For simplicity, let's say we only have one predictor. With an intercept, taking the derivatives of $\sum_i(y_i - \hat{y}_i)^2 = \sum_i(y_i - \beta_0 - \beta_1 x_i)^2$ with respect to both $\beta_0$ and $\beta_1$ implies that $\sum_i(y_i - \hat{y}_i) = 0$ and $\sum_i(y_i - \hat{y}_i)x_i =0$. These, taken together show that
\begin{align*} \sum_i(y_i - \hat{y}_i)(\hat{y}_i - \bar{y}) &= \sum_i(y_i - \hat{y}_i)\hat{y}_i - \bar{y} \sum_i(y_i - \hat{y}_i) \\ &= \hat{\beta}_0\sum_i(y_i - \hat{y}_i) + \hat{\beta}_1 \sum_i(y_i - \hat{y}_i)x_i- \bar{y} \sum_i(y_i - \hat{y}_i) \end{align*} is zero. So with an intercept, the cross term cancels out.
However, if you don't have an intercept, you take only one derivative (with respect to $\beta_1$, and setting this equal to $0$ you get $\sum_i(y_i - \beta_1 x_i)x_i = 0$. However, this alone does not tell you that the residuals sum to $0$, and it won't give you the cross term canceling out.

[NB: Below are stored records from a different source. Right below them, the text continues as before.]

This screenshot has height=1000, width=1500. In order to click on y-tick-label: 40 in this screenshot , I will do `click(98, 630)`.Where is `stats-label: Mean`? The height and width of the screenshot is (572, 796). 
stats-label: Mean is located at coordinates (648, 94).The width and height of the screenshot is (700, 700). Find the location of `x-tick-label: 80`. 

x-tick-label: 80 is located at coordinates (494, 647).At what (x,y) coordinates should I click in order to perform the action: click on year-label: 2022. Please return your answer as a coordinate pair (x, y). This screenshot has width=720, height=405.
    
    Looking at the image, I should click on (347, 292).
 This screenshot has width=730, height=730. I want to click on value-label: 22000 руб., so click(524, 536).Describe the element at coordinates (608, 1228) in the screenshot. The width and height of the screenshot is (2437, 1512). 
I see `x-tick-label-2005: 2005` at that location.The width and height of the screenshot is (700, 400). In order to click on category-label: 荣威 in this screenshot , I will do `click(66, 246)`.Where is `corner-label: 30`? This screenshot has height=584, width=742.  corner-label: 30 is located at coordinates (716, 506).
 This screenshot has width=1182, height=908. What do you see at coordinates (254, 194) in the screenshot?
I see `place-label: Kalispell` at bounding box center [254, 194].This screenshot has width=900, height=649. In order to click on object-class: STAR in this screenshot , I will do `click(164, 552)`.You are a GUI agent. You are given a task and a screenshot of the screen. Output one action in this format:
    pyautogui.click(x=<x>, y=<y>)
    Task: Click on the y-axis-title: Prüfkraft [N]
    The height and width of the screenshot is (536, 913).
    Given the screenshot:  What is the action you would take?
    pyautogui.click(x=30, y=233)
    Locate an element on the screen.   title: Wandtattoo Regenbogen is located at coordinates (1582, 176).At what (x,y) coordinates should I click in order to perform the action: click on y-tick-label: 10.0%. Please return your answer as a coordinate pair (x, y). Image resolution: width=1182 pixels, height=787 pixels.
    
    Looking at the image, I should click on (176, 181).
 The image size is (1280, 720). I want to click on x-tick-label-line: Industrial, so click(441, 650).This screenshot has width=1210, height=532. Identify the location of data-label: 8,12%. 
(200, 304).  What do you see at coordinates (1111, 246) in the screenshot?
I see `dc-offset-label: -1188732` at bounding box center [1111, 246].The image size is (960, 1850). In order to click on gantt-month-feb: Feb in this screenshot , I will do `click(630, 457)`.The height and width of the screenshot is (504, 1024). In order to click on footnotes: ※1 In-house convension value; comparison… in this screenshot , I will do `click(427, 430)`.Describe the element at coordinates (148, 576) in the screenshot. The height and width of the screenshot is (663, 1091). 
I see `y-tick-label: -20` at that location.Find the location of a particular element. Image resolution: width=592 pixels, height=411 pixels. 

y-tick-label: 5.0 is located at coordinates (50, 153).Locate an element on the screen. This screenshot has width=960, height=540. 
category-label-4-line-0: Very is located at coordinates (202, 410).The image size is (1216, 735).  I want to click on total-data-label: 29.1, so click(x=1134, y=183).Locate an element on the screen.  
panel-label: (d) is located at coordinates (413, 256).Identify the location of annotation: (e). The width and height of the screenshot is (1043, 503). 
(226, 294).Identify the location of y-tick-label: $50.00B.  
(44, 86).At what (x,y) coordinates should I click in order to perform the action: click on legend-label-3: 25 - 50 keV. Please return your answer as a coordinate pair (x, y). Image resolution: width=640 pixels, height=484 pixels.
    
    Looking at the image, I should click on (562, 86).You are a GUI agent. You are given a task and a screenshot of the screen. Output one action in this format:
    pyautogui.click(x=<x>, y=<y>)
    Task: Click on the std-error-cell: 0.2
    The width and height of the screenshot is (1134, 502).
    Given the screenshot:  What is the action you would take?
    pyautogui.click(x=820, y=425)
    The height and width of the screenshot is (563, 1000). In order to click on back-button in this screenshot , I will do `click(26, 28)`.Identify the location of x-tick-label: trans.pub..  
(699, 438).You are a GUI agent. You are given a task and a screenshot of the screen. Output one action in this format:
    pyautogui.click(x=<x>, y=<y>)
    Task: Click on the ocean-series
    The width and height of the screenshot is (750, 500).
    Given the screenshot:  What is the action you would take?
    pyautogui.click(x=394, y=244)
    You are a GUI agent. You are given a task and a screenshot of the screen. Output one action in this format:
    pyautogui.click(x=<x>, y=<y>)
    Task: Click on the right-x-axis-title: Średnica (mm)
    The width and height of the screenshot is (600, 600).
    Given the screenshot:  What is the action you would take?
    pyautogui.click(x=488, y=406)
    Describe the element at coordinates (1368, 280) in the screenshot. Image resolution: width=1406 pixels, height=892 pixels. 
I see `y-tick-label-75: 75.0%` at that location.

\begin{align*} \sum_i(y_i - \hat{y}_i)(\hat{y}_i - \bar{y}) &= \sum_i(y_i - \hat{y}_i)\hat{y}_i - \bar{y} \sum_i(y_i - \hat{y}_i) \\ &= \hat{\beta}_1 \sum_i(y_i - \hat{y}_i)x_i - \bar{y} \sum_i(y_i - \hat{y}_i) \\ &= - \bar{y} \sum_i(y_i - \hat{y}_i). \end{align*}
A bit of linear algebra may clarify matters somewhat. If you view $x=\{x_i\}$, $y=\{y_i\}$, and $\operatorname{1}=\{1\}$ (column of 1's) as column vectors in $\mathbb R^N$, then OLS regression with an intercept is obtained by simply projecting $y$ onto a vector $\hat{y}=\hat{\beta}_1x+\hat{\beta}_0\operatorname{1}\in\operatorname{span}(x,\operatorname{1})$. We have $$ESS = \Vert y-\hat{y}\Vert^2\text{,}$$ $$RSS = \Vert\hat{y}-\bar{y}\operatorname{1}\Vert^2\text{,}$$ and $$TSS= \Vert y-\bar{y}\operatorname{1}\Vert^2\text{.}$$ Now since $\hat{y}$ was projected from $y$ onto $\operatorname{span}(x,\operatorname{1})$ , $y-\hat{y}$ must be perpendicular to $\operatorname{span}(x,\operatorname{1})$, whereas $\hat{y}-\bar{y}\operatorname{1}$ lies in $\operatorname{span}(x,\operatorname{1})$. Therefore the vectors $y-\hat{y}$ and $\hat{y}-\bar{y}\operatorname{1}$ are orthogonal, and the result follows from the Pythagorean theorem.
Now consider the case where you regress without an intercept. In this case, you are projecting $y$ onto the one dimensional space $\operatorname{span}(x)$, which typically does not contain $\bar{y}\operatorname{1}$, so there is no reason to expect $y-\hat{y}$ to be perpendicular to $\hat{y}-\bar{y}\operatorname{1}$, hence the Pythagorean theorem does not apply.